| WHAT NEEDS TO BE DONE |
Your answer should consist of each line below that contains the string "navigation".
%%
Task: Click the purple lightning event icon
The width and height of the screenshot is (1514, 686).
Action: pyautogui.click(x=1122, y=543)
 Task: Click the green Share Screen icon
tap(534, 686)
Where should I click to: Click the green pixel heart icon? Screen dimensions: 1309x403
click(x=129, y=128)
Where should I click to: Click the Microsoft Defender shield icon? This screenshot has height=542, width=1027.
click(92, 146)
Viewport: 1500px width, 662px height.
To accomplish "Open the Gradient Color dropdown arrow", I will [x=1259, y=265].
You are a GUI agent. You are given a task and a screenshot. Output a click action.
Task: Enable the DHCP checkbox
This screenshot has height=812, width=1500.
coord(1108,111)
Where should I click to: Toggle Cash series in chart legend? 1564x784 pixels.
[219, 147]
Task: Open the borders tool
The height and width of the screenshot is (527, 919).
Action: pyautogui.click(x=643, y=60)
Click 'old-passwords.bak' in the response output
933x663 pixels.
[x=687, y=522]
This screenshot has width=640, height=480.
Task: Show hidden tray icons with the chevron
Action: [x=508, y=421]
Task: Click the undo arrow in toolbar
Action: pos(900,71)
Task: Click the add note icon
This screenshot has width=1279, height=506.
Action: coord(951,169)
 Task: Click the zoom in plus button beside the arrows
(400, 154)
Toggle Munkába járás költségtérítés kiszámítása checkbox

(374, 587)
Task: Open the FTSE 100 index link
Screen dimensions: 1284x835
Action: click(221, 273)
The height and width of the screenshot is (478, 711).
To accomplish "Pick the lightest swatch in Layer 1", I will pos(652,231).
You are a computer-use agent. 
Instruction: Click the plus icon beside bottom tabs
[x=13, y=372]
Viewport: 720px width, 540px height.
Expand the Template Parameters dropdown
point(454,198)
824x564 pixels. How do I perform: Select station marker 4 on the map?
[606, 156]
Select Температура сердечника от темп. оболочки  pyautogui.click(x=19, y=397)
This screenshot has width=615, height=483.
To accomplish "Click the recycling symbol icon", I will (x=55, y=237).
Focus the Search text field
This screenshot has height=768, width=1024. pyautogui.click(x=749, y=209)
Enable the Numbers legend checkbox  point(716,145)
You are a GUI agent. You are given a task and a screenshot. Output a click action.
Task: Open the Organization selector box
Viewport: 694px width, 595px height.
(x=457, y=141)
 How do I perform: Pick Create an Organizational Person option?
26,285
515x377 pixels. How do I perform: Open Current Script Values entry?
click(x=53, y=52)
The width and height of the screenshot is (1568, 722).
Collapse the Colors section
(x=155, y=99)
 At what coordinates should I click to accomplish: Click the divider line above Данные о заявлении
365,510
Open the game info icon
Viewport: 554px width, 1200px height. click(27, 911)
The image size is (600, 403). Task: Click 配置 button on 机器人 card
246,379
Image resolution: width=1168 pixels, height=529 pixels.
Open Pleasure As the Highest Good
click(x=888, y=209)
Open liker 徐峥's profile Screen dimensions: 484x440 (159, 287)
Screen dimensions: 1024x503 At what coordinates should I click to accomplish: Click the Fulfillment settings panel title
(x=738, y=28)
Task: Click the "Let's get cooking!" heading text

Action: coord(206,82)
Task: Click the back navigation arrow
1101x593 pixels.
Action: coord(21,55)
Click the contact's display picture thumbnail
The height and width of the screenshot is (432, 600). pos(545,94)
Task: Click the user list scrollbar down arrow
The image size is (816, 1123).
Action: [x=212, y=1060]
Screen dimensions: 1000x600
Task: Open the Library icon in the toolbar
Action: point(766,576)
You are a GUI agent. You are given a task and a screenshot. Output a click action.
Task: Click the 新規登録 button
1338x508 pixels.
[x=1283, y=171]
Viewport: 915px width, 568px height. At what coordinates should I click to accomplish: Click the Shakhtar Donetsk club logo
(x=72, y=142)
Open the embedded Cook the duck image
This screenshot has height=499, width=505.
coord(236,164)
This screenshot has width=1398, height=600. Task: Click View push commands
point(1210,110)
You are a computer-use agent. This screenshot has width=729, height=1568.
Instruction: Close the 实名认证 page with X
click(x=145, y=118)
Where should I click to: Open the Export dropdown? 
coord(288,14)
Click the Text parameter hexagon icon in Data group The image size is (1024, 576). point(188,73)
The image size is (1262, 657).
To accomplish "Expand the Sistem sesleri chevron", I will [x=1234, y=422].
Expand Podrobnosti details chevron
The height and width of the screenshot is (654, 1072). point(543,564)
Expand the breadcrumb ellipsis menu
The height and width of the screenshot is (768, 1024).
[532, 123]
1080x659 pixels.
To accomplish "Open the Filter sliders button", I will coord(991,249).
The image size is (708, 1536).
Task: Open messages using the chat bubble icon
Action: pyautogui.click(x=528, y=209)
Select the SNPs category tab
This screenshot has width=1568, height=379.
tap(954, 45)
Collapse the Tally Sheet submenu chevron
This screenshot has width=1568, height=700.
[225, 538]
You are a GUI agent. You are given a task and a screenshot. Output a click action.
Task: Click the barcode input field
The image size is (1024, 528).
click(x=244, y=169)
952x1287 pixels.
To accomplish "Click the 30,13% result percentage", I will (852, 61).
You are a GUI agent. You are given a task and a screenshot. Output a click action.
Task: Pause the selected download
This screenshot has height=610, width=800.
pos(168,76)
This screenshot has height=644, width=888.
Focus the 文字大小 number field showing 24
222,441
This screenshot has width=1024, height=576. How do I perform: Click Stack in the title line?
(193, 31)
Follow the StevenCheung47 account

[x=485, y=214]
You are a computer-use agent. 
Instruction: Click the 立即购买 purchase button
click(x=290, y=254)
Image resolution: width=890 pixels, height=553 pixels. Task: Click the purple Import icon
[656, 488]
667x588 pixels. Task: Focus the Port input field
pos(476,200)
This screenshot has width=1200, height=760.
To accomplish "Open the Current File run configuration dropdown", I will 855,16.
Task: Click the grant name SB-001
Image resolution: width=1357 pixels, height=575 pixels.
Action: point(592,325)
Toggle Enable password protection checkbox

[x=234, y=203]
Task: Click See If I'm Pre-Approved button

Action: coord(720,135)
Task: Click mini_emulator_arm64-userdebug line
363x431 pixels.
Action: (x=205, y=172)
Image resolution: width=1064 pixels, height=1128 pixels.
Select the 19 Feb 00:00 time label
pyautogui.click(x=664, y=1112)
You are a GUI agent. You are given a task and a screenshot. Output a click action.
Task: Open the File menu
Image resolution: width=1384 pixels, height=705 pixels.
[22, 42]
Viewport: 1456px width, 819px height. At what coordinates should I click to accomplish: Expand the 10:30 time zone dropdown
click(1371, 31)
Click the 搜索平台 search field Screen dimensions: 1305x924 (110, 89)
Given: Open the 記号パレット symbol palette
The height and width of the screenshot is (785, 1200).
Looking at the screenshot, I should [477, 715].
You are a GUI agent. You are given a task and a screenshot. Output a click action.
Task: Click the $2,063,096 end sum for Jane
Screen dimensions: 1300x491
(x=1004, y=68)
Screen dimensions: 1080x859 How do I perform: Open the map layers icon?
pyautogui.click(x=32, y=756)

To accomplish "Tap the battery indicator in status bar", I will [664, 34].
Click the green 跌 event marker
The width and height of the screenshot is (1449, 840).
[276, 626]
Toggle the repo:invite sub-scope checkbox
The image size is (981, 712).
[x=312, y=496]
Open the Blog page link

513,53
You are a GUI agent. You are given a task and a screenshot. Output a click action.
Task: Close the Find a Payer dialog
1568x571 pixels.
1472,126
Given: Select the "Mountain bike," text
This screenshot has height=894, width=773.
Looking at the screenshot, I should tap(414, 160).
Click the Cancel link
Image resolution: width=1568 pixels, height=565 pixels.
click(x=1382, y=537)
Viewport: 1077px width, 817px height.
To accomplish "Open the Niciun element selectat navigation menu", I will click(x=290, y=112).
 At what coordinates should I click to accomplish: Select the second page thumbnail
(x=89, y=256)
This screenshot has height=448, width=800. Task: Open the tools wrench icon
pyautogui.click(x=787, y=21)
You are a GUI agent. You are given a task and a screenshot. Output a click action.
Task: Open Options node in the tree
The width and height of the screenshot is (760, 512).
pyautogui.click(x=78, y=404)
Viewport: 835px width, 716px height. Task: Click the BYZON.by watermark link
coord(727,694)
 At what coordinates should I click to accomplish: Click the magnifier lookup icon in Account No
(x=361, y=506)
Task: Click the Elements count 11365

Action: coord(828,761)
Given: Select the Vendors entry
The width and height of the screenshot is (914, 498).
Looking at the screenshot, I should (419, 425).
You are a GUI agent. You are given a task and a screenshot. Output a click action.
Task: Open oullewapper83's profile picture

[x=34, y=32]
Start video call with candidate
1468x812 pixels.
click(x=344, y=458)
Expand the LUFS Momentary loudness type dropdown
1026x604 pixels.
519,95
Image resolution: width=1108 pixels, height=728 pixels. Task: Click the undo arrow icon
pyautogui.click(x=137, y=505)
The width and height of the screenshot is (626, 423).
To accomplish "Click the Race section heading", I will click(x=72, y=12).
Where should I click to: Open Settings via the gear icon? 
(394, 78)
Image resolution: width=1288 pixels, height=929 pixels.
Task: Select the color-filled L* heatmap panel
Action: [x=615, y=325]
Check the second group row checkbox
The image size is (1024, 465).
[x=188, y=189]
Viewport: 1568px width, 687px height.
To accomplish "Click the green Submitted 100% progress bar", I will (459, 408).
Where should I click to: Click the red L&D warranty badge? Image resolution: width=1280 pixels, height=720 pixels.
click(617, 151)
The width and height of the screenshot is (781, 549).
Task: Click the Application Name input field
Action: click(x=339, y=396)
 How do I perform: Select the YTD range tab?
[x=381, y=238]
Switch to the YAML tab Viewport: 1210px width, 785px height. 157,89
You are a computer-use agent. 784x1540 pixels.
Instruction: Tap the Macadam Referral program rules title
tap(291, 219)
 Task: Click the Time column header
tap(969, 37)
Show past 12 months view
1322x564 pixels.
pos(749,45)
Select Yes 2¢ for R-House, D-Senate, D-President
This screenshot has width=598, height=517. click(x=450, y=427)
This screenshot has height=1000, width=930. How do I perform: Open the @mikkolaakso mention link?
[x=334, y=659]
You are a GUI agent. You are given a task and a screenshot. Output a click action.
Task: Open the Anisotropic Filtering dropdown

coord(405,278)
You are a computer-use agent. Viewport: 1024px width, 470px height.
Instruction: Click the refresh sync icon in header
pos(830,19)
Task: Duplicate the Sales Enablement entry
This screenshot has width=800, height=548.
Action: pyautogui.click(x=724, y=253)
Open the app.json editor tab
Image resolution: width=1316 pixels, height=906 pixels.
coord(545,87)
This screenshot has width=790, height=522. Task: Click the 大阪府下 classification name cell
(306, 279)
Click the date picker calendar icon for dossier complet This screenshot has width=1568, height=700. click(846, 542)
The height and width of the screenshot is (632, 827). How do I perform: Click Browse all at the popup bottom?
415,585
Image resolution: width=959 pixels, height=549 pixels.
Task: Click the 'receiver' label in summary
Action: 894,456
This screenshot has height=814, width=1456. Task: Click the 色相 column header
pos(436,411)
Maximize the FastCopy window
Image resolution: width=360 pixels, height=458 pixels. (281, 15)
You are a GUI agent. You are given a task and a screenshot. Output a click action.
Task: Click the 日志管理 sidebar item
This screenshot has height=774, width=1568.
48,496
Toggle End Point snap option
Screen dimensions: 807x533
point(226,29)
%%
| ANSWER FOR THIS EXERCISE |
Task: Click the back navigation arrow
To accomplish "Open the Niciun element selectat navigation menu", I will click(x=290, y=112).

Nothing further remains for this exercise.